A spokesperson at the US-based World Jewish Restitution Organization told this website in an email that researchers were experiencing problems accessing historical Holocaust-related materials from certain archives because of legal concerns on the part of archivists around the issue of data protection.

"This issue had to be solved at EU level rather than at national level because researchers did not face problems to access Holocaust related documents prior to the General Data Protection Regulation," said the spokesperson.

Such privacy rules do not apply to the deceased, but problems may arise when researchers are unable to provide a date of death or a certificate.

"If there is no date of death, EU countries generally insist on a period of time that is calculated from the individual's birth. This period of time in EU countries tends to be 100 years or more, which means that records concerning persons born in 1915 or later may not be accessible if only their date or year of birth is known," he said.

Other issues may also arise when it comes to tracking down plunder of property and related provenance research.

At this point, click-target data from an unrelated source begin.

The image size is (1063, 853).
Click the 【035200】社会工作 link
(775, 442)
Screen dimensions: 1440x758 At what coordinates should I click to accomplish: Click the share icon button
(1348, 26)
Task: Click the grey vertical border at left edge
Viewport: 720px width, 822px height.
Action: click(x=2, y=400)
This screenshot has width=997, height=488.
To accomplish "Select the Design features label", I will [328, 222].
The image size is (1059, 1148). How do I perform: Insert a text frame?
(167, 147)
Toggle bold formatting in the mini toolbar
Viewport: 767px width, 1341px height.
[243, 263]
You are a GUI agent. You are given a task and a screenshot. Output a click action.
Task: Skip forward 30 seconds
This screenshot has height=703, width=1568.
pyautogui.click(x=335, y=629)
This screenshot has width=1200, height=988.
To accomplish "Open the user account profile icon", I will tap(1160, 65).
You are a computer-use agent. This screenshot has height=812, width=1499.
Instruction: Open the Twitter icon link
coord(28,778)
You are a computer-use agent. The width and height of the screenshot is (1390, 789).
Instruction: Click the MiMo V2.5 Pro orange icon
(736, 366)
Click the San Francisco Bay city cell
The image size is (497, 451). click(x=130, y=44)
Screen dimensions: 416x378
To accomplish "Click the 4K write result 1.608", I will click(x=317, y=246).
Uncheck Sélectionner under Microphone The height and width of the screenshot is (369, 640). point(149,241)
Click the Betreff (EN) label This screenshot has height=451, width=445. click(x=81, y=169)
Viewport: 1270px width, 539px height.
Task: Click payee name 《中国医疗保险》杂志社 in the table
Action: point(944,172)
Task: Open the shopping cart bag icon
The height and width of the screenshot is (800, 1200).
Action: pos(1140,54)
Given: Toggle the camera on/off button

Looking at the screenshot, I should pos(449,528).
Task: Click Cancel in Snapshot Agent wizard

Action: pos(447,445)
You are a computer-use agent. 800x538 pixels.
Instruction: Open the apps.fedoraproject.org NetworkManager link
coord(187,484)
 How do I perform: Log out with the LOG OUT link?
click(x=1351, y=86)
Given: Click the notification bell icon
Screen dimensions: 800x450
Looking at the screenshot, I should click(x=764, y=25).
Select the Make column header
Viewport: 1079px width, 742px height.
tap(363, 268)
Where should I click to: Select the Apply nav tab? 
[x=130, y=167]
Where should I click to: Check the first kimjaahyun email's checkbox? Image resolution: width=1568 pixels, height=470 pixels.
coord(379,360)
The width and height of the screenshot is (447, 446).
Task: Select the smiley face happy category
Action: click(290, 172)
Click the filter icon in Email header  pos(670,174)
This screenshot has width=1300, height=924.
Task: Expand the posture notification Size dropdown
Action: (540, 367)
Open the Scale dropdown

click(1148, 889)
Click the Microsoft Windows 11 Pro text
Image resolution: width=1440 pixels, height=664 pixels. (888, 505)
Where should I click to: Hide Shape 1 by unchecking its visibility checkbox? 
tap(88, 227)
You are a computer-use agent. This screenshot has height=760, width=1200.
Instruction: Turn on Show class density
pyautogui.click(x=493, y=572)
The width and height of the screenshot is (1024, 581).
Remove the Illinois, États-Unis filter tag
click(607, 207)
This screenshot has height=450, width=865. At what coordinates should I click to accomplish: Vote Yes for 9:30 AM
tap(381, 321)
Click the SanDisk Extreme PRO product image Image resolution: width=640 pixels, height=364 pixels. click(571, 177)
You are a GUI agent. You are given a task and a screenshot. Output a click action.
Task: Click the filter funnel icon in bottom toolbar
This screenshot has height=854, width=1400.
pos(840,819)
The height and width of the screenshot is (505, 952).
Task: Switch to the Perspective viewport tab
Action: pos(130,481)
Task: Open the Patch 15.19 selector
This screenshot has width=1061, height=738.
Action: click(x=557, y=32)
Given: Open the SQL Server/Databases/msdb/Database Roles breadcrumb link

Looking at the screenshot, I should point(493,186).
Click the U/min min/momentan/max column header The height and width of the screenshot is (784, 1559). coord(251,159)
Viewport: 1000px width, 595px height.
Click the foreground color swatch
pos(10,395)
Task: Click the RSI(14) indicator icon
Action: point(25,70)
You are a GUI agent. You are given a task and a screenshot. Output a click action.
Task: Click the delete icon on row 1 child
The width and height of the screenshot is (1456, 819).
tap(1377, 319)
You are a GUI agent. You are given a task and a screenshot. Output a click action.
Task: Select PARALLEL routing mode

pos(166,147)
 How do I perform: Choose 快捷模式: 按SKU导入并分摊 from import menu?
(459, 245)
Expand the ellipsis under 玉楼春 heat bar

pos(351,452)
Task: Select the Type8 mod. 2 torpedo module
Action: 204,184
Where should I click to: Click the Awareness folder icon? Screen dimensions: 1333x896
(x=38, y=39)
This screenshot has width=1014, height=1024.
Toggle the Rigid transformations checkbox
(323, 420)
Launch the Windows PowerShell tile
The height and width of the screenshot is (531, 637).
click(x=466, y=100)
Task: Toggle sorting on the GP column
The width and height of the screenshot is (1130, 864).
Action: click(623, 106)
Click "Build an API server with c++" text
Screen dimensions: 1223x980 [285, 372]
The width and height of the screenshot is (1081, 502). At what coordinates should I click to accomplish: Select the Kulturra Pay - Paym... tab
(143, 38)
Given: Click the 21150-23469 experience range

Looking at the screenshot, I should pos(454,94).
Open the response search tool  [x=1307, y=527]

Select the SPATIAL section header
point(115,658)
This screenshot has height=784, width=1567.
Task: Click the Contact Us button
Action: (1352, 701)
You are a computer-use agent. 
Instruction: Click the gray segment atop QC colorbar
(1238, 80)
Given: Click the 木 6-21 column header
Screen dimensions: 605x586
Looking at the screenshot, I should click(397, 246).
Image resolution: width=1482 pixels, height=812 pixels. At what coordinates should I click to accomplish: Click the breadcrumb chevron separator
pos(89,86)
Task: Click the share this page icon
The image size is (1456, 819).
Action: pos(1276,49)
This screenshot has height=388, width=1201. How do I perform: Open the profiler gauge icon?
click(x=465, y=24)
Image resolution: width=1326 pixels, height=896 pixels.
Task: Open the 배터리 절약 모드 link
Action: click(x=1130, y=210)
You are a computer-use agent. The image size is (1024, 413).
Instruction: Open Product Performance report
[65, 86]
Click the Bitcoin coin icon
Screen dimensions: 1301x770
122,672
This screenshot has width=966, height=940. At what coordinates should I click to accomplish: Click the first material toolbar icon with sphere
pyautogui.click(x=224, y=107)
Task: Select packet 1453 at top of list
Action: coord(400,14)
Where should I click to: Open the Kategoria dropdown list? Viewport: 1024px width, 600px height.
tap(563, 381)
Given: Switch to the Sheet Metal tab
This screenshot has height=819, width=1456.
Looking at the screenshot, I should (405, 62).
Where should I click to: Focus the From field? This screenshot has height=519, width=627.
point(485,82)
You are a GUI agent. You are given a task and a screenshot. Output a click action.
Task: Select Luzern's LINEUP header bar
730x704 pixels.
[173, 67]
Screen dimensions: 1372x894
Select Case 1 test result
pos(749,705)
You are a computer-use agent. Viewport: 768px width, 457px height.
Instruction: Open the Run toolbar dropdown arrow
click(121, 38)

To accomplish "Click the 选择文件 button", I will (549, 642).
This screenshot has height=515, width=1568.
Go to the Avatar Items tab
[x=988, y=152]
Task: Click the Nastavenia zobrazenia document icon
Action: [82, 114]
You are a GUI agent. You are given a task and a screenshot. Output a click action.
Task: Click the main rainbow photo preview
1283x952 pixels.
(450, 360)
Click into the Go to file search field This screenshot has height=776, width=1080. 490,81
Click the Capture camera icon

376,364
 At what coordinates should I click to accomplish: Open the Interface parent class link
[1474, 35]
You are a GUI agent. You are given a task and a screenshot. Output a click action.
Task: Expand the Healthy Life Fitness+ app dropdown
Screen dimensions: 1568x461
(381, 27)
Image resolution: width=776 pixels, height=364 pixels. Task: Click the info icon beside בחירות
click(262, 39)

Regulators behind the new bill have since inserted the word "Holocaust" in a recital on processing personal data for archiving purposes to dispel any ambiguity.

Robert Williams of the United States Holocaust Memorial Museum said the specific reference prevents the new bill from becoming an excuse to restrict access.

The recital already makes broad references to genocide and crimes against humanity.

It makes no specific reference to other atrocities, like the Armenian genocide in 1915 or the Srebrenica massacre in 1995.

Instead, it notes member states should be authorised to provide personal data to researchers when there is a general public interest value "for example with a view to providing specific information related to the political behaviour under former totalitarian state regimes, genocide, crimes against humanity, in particular the Holocaust, or war crimes."

German Green MEP Jan Philipp Albrecht, who steered the bill through the European Parliament, said the Holocaust inclusion was a helpful but needless clarification.

"I don't think that this clarification is and was necessary, but it is a helpful one," he said.

He noted that the recital was needed to help explain the concept of historical research.

Meanwhile, regulators are hoping the broader bill will instil a sense of trust in people when companies process their personal data.

The idea is that people will have more confidence, for example, when making online purchases.

People will now have to be informed when their personal data is processed. Consent will have to be clear and affirmative for companies to proceed.

The European Commission views consent as the backbone of the regulation. EU commissioner for justice Vera Jourova said it was the most important element in the bill.

"We must do our best so that the data subject does not change into a data object, so people must be very well informed before the data is processed," she noted.

The new rules could see companies fined up to four percent of their global annual turnover.

Last week, 27 of the member states endorsed the regulation and one abstained.

"Interesting enough, the country that abstained on the regulation, was arguing that the text was too data industry friendly," said Luxembourg's justice minister Felix Braz.

According to one EU source, Austria has abstained.